* **Exercise directions**
Write out the lines from the start of the records through the line that contains "pyautogui.click(x=1039, y=76)", inclusive, reproducing each one exactly.

* **Items stored from a collection**
* * * * * * *

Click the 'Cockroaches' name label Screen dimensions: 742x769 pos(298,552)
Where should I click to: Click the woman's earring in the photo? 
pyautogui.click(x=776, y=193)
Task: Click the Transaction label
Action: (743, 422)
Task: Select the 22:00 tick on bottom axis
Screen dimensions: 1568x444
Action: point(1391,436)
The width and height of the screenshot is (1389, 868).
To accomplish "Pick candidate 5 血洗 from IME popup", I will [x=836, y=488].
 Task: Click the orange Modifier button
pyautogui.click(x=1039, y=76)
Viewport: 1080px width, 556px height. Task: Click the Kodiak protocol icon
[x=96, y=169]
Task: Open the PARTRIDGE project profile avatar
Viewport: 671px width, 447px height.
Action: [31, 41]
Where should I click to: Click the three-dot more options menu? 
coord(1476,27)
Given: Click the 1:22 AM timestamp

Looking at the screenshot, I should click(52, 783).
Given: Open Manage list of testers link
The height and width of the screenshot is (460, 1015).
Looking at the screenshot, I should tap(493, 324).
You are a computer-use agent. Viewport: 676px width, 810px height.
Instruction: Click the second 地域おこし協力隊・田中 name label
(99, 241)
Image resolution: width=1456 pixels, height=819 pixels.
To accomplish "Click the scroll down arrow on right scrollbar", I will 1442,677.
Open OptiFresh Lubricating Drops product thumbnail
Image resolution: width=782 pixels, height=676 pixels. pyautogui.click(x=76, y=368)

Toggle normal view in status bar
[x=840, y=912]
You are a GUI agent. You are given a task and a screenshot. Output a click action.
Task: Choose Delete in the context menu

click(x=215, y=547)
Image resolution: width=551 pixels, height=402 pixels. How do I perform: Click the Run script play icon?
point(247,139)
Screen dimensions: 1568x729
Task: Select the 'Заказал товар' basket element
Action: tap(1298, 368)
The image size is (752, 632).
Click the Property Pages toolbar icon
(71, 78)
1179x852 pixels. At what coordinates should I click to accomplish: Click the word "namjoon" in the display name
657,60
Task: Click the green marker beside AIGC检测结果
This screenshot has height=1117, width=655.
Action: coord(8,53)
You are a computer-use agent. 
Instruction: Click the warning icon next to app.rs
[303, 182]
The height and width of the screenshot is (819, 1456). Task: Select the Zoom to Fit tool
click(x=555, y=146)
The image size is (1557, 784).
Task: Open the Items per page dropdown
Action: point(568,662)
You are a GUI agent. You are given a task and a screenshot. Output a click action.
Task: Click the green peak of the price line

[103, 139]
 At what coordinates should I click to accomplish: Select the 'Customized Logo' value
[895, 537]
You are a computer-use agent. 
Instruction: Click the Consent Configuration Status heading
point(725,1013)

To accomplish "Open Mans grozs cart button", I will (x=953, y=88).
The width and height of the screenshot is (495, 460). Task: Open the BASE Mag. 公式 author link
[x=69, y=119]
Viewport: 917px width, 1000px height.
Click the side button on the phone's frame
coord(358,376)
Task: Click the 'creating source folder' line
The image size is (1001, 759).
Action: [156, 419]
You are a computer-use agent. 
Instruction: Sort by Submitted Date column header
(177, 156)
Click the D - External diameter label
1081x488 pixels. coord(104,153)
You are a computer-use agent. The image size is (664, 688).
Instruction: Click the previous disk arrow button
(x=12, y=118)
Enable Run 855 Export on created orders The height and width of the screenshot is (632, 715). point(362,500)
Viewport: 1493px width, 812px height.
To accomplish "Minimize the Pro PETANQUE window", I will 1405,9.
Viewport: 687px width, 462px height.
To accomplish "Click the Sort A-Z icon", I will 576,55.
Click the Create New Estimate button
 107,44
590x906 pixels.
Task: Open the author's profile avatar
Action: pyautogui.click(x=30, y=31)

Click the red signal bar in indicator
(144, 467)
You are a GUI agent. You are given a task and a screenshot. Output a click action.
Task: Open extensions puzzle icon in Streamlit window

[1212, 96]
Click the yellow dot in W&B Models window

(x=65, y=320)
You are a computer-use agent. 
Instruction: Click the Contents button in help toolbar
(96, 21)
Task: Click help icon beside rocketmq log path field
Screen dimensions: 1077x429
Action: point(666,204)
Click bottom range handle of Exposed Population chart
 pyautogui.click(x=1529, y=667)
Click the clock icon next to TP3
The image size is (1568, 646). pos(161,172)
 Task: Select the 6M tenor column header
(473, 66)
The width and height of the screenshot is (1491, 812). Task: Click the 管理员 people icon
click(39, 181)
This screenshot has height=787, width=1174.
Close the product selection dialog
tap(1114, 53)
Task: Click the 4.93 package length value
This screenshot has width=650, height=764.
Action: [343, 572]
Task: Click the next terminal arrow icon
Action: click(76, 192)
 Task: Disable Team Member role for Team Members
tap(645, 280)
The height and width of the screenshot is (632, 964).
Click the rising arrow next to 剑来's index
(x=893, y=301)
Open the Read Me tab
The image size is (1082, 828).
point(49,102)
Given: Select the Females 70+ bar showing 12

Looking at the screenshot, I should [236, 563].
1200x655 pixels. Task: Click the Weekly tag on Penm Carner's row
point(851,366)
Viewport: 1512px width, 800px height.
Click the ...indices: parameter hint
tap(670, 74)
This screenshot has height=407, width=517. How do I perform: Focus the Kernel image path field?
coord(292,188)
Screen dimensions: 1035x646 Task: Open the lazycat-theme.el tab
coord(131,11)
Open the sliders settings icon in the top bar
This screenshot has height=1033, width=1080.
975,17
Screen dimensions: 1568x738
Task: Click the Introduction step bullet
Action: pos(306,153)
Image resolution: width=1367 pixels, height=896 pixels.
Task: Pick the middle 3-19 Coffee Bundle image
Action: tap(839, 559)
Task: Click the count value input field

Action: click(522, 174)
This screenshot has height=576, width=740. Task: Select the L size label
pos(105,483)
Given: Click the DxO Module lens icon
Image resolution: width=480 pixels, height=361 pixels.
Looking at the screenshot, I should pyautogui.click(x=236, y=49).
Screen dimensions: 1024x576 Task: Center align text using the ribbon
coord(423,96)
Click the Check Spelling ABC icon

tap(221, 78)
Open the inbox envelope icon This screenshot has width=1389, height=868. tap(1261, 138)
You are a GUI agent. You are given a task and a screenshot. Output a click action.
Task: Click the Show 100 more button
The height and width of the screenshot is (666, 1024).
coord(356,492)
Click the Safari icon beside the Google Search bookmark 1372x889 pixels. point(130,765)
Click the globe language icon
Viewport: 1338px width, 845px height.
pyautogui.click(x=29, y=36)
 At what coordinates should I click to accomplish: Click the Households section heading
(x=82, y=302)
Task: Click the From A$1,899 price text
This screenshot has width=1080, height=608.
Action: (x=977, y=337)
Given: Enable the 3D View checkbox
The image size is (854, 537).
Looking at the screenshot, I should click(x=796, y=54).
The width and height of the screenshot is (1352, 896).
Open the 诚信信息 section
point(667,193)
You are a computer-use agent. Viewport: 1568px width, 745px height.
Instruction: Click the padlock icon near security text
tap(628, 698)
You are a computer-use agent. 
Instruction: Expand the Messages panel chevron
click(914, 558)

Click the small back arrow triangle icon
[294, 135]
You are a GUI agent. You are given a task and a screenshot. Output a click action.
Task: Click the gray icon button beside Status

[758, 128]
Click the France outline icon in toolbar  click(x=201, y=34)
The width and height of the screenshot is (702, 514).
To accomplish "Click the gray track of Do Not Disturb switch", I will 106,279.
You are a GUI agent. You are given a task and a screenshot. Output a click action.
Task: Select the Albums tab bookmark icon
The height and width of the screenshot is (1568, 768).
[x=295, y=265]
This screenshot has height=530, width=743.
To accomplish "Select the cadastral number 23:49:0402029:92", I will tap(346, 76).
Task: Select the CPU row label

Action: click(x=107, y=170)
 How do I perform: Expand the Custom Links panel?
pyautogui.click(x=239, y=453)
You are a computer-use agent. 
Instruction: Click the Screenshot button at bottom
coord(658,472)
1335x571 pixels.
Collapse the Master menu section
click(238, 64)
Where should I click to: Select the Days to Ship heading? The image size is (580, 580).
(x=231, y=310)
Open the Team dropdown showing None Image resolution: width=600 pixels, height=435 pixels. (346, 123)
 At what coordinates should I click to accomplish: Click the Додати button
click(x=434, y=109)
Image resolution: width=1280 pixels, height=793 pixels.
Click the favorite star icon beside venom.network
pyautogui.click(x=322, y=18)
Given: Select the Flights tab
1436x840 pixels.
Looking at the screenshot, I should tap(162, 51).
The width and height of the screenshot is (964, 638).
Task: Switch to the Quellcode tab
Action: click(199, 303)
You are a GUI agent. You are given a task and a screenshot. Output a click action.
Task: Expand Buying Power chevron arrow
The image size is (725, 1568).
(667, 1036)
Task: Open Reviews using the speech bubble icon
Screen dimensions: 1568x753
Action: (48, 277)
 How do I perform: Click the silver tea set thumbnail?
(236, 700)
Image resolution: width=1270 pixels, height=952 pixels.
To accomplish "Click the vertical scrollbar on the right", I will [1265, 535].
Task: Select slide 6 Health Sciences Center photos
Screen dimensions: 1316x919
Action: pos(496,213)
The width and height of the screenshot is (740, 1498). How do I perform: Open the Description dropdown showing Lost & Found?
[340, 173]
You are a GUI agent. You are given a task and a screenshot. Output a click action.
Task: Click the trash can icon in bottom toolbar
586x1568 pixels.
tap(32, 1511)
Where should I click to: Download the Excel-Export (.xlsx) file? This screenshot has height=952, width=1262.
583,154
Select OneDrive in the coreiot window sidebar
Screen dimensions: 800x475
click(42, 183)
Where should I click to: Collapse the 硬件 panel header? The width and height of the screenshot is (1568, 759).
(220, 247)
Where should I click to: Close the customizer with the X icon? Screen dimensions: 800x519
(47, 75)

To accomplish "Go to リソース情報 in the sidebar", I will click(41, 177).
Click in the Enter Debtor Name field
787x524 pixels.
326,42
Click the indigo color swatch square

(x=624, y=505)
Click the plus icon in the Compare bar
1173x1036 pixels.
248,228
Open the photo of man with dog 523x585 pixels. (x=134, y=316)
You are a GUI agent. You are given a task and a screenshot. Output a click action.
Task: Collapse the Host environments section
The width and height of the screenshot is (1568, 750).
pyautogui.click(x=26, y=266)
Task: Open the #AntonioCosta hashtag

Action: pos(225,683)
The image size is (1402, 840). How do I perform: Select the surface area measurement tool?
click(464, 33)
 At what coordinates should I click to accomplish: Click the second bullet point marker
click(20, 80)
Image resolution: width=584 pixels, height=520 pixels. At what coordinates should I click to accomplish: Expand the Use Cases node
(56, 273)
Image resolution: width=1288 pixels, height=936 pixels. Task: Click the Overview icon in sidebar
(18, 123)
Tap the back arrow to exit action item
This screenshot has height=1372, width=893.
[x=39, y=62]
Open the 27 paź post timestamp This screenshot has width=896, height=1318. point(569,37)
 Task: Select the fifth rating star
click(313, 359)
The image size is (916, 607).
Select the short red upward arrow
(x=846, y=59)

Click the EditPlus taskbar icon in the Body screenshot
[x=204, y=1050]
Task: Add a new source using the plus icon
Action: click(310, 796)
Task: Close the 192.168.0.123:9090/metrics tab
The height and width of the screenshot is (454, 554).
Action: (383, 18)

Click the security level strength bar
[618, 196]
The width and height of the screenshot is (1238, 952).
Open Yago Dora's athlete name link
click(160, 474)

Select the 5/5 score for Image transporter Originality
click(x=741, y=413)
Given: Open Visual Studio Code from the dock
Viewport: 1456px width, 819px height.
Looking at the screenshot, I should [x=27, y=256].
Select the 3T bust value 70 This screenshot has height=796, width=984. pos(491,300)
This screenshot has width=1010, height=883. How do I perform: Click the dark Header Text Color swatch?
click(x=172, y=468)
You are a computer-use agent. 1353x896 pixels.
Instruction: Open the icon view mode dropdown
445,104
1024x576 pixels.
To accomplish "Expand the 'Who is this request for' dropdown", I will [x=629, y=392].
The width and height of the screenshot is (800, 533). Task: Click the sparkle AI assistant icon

* * * * * * *

* **Complete response**
Click the 'Cockroaches' name label Screen dimensions: 742x769 pos(298,552)
Where should I click to: Click the woman's earring in the photo? 
pyautogui.click(x=776, y=193)
Task: Click the Transaction label
Action: (743, 422)
Task: Select the 22:00 tick on bottom axis
Screen dimensions: 1568x444
Action: point(1391,436)
The width and height of the screenshot is (1389, 868).
To accomplish "Pick candidate 5 血洗 from IME popup", I will [x=836, y=488].
 Task: Click the orange Modifier button
pyautogui.click(x=1039, y=76)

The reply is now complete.